Dakar - Relikt aus dem motorsportlichen Mittelalter

Unfall der Chinesin Meiling bei der Rallye Dakar

Nach dem Start-Unfall bei der Rallye Dakar 2016

Dakar - Relikt aus dem motorsportlichen Mittelalter

Von Jo Herold

38 Jahre "Dakar", 66 Tote, allein der Unfall der Chinesin Guo Meiling auf dem Prolog der 2016er Austragung der Rallye verletzte 13 Menschen zum Teil schwer. Die nun folgende Sicherheitsdebatte greift zu kurz. Ein Kommentar.

Reflexartig kommt - wie bei fast allen derartigen Nachrichten in den Jahren zuvor - eine Debatte über die Sicherheitsvorkehrungen. Dabei hat die Dakar mit Vernunft nichts zu tun, geht es doch einzig darum, die äußersten Grenzen menschlicher und technischer Leistungsfähigkeit auszuloten und zu überwinden.

Folglich wird es immer Teilnehmer wie die unerfahrene Chinesin Guo Meiling geben, die Geld und Ressourcen übrig haben, um sich einem solchen Zeitvertreib hinzugeben. Und diese Extreme werden immer auch Zuschauer in ihren Bann ziehen, die sich diese "Sensation" nicht entgehen lassen.

Beim nur elf Kilometer langen Prolog hatte die chinesische Geschäftsfrau Meiling auf gerader Strecke an einer Bodenwelle die Kontrolle über ihren fast zwei Tonnen schweren Mini verloren und war mit hohem Tempo in die Zuschauermenge gerast.

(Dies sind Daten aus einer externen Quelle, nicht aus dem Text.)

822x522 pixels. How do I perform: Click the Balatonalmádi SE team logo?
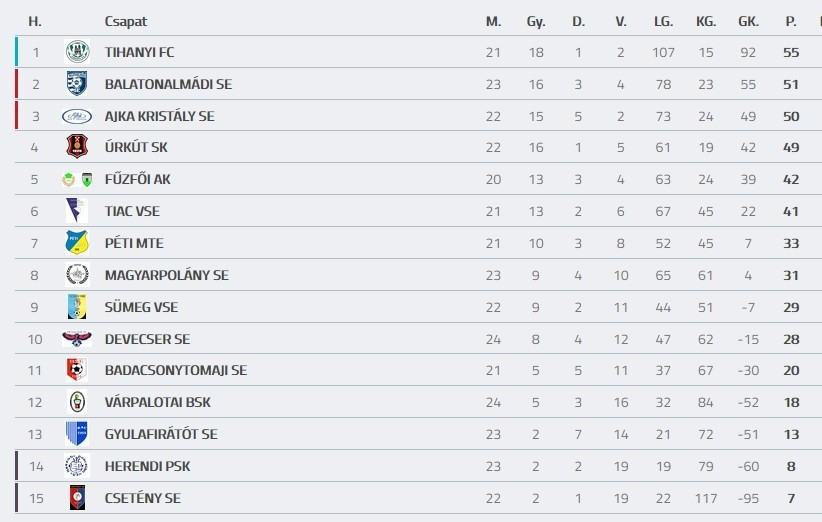pos(77,84)
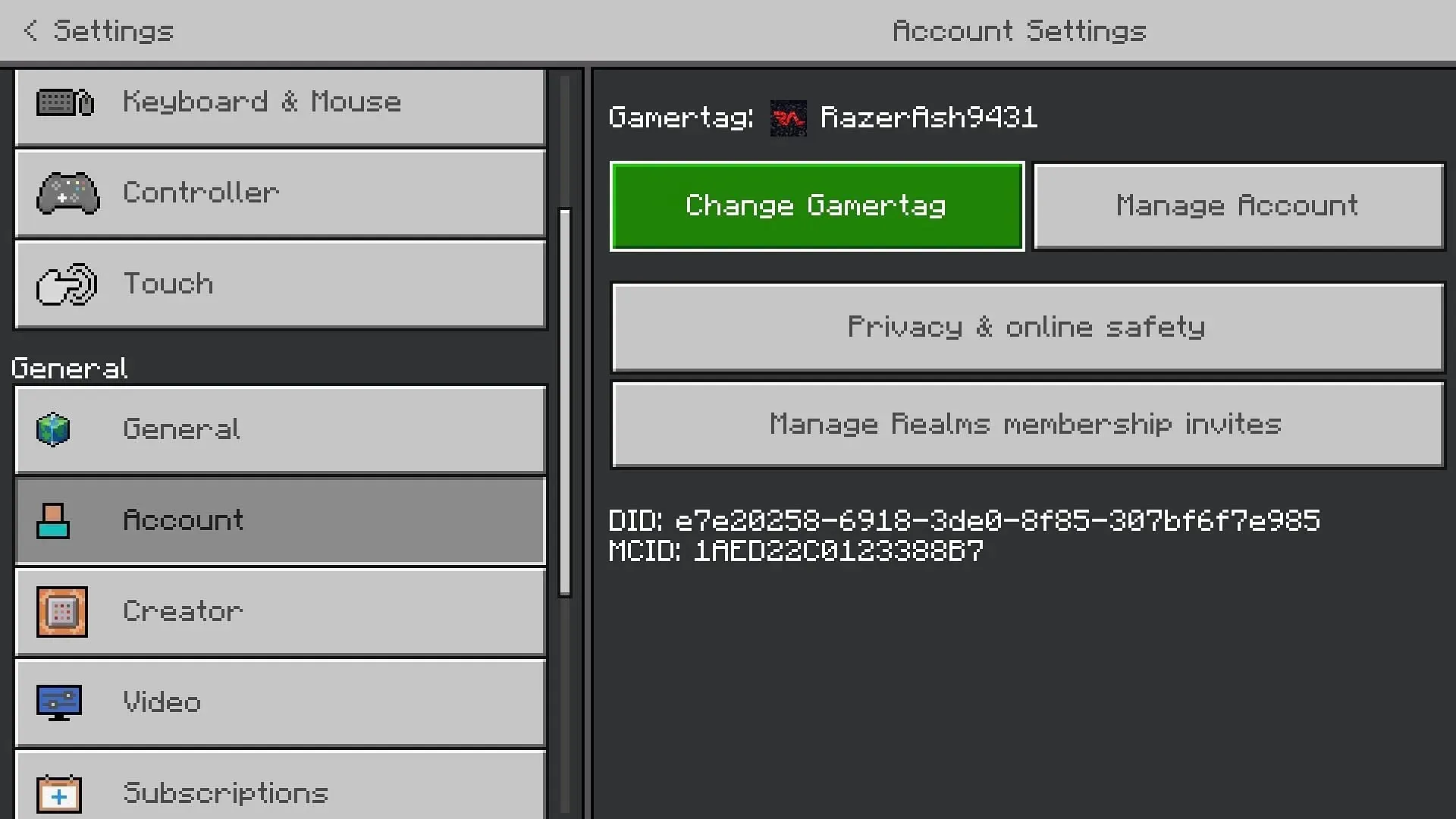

Dabei erlitten drei Personen schwere Verletzungen.

Ist die Dakar zeitgemäß?

Staubwolke und flüchtende Zuschauer beim Unfall der Chinesin Meiling

Staubwolke und flüchtende Zuschauer beim Unfall der Chinesin Meiling.

Doch ist ein solcher Motorsport überhaupt noch zeitgemäß? Motorsportveranstaltungen haben es ohnehin immer schwerer in Zeiten, in denen das Thema Mobilität neu definiert werden muss. Die Formel 1 kämpft darum, sich in der Gunst der Zuschauer zu behaupten, Deutschland könnte als Austragungsort für Grand Prix langfristig entfallen. Auch die DTM ringt um Akzeptanz, der Rallye-Sport der 1980er Jahre ist längst aus dem Bewusstsein der Sportfans verschwunden.

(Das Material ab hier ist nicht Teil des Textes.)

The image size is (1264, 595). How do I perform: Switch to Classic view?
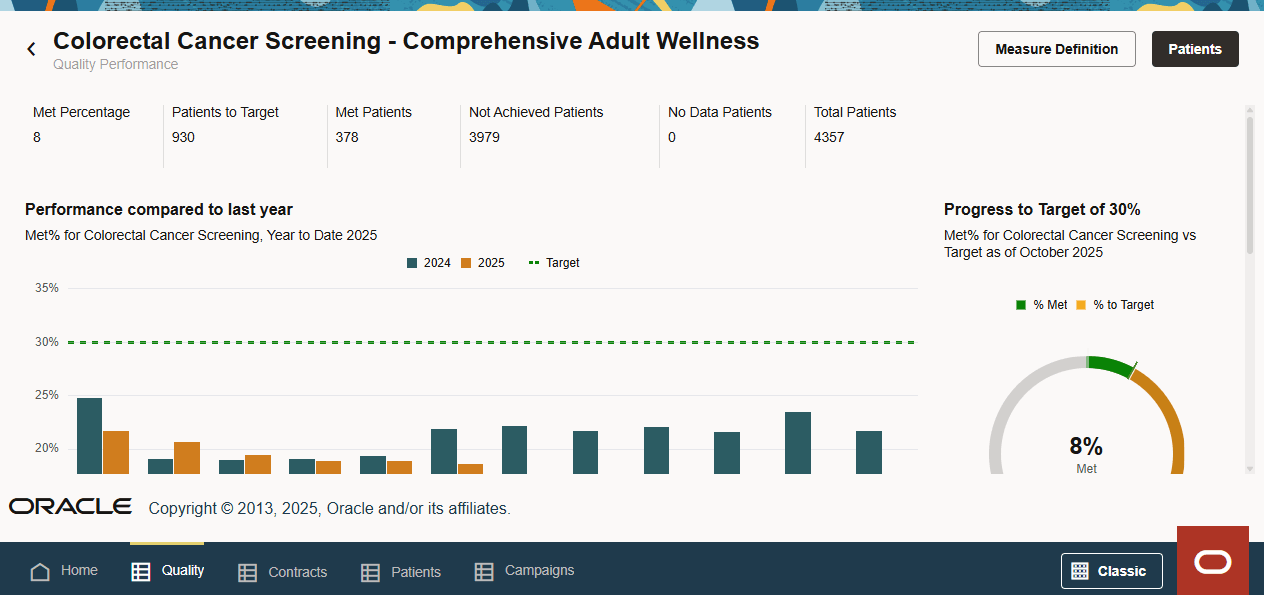point(1111,571)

Motorsport muss sich entwickeln

Dabei wurde in den hohen Motorsportklassen in den vergangenen Jahrzehnten erkannt, dass Themen wie Sicherheit wichtig sind und dass Rennstrecken, Motoren und Material an den Fortschritt von Wissen und Technik angepasst und weiterentwickelt werden müssen. Nichts anderes lässt diesen Sport weiterleben.

In Formel 1, DTM und auch in der Motorrad-WM sind schwere Unfälle so die absolute Ausnahme geworden, weil hier aus der nicht selten tödlichen Vergangenheit gelernt wurde. Doch was kann aus 38 Jahren Dakar gelernt werden?

Die Veranstaltung musste - um zu überleben - vor Jahren von Europa und Afrika nach Südamerika ausweichen. Dort, in der Einöde und Kargheit Argentiniens und Boliviens, sorgt die Dakar für ein mittelalterliches Spektakel, bei dem es - unterm Strich - nur wenige Sieger gibt. Die technisch hochgezüchteten Maschinen kommen bis auf die wenigen Tage der Rallye anderswo so gut wie nie zum Einsatz.

Dakar erzeugt nur noch Negativ-Schlagzeilen

Und so taucht die Dakar seit Jahren in der Öffentlichkeit nur dann auf, wenn Todesfälle und Verletzte zu vermelden sind. Von den Randnotizen zum Thema Umweltverschmutzung und -zerstörung ganz zu schweigen.

Es muss angezweifelt werden, ob dieses Relikt aus früheren Zeiten dem Motorsport zuträglich ist. Oder ob es nicht vielmehr das kriselnde Sport-Segment insgesamt in Frage stellt.